De Nelson lakes à Arthur Pass
La traversée des Nelson Lakes
Pour quitter Nelson, j'emprunte le Great Taste Trail, de jolis chemins au milieu des champs de vignes.
60 km pour rejoindre Golden Downs et y planter ma tente norvégienne.
Le lieu est vide mais semble avoir vécu. Après la ruée vers l'or, il fut le fief de la reforestation de la Nouvelle Zélande dès 1929.
Les Nelsons Lakes sont en partie recouverts de pins corses aujourd'hui.
Au réveil je traverse les Nelsons Lakes jusqu'à St Arnaud.
Le lac Rotoiti m'offre un superbe spot, j'observe un camaïeu de bleu dessiné entre le lac et le ciel.
Je fais la connaissance des sulfureux sandflies pendant mon déjeuner.
Les piqûres de ces insectes sont terrifiantes les jours suivants.
Le soir, en frappant à une porte, Michelle et Terry m'accueillent, m'offrent de bonnes bières artisanales et une soupe réchauffante.
Le 29 Mai direction Spring Junction en passant par Murchison, des gravel roads et le terrible col de Maruia.
Dans ces chemins terreux, je me tue à l'effort et me fait surprendre par le froid au sommet. J'ai fait l'erreur d'être trempé de sueur à la
tombée de la nuit. Et ça ne pardonne pas, le froid s'empare de tous mes membres.
Il me reste 25 km à rouler lorsqu'un fermier néo-zélandais me propose de m'emmener à destination.
Je ne peux pas refuser, j'arrive en pick up chez Peter et Robyn.
Une chaleureuse maison en bois, un délicieux dîner, un plumard et de la bonté humaine. Tout ce qu'il me fallait pour me ressourcer !
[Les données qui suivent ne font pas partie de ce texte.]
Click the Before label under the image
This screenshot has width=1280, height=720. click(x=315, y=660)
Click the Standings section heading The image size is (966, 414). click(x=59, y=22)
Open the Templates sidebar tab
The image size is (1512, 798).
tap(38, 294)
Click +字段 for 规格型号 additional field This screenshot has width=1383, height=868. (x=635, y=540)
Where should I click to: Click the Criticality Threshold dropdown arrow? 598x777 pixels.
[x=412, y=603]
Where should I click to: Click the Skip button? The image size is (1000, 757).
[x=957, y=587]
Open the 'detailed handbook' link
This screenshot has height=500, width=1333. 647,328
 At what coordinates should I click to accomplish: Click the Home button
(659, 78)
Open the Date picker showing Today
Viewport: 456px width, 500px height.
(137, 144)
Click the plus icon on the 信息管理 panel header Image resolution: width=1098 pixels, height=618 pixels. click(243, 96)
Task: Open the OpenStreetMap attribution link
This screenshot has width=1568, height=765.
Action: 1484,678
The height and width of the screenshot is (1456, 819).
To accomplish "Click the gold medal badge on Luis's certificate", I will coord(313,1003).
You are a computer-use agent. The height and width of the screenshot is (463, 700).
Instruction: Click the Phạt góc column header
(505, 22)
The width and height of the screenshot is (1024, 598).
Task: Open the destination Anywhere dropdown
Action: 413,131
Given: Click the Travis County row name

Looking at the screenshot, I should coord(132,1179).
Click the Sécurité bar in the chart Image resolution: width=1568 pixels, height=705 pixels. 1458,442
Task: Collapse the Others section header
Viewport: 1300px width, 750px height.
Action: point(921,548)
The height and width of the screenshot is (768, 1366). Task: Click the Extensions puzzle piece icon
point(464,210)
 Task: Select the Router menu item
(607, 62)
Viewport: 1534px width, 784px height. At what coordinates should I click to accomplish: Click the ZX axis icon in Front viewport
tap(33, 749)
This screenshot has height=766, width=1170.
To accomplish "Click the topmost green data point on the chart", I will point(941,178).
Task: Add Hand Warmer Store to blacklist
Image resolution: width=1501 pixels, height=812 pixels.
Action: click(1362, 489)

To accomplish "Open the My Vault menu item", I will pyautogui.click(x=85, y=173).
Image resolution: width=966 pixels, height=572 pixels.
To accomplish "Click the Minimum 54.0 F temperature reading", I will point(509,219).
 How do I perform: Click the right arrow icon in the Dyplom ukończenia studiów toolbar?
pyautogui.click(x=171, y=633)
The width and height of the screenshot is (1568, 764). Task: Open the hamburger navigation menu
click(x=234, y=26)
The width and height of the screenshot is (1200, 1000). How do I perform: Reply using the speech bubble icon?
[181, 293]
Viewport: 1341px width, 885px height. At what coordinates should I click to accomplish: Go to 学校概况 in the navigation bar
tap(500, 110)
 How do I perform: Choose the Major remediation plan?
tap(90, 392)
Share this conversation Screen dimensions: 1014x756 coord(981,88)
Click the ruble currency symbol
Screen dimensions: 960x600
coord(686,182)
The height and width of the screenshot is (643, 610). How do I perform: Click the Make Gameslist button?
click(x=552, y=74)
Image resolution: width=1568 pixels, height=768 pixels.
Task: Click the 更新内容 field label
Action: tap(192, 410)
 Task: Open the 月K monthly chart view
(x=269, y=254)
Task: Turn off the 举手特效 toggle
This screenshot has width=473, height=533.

Le lendemain, direction Reefton chez Dan et Robyn, des amis cyclistes de mes hôtes de la veille.
Durant cette courte étape, les nuages se mêlent aux montagnes et offrent un décor féerique. J'en prend plein les mirettes.
A l'arrivée dans la petite bourgade, je fonce m'équiper pour le froid : pantalon, chaussons et gants.
Le soir, je partage une belle soirée avec ces deux anglais ayant traversés le monde en vélo de Londres à Singapour pour leurs 50 ans !
Inspirant.
La communauté des Gloriavales
Sous les conseils aiguisés de Dan, je me lance dans un merveilleux itinéraire.
En passant par Ngahere puis en longeant Nelson creek Road, je me retrouve au pied de Bell Hill pour passer la nuit.
Je cherche à planter ma tente lorsque je frappe à la porte une étonnante petite ferme.
Cinq femmes sont habillées en religieuses.
Quand je leur demande l'hospitalité, elles me répondent que c'est le mari qui doit prendre la décision.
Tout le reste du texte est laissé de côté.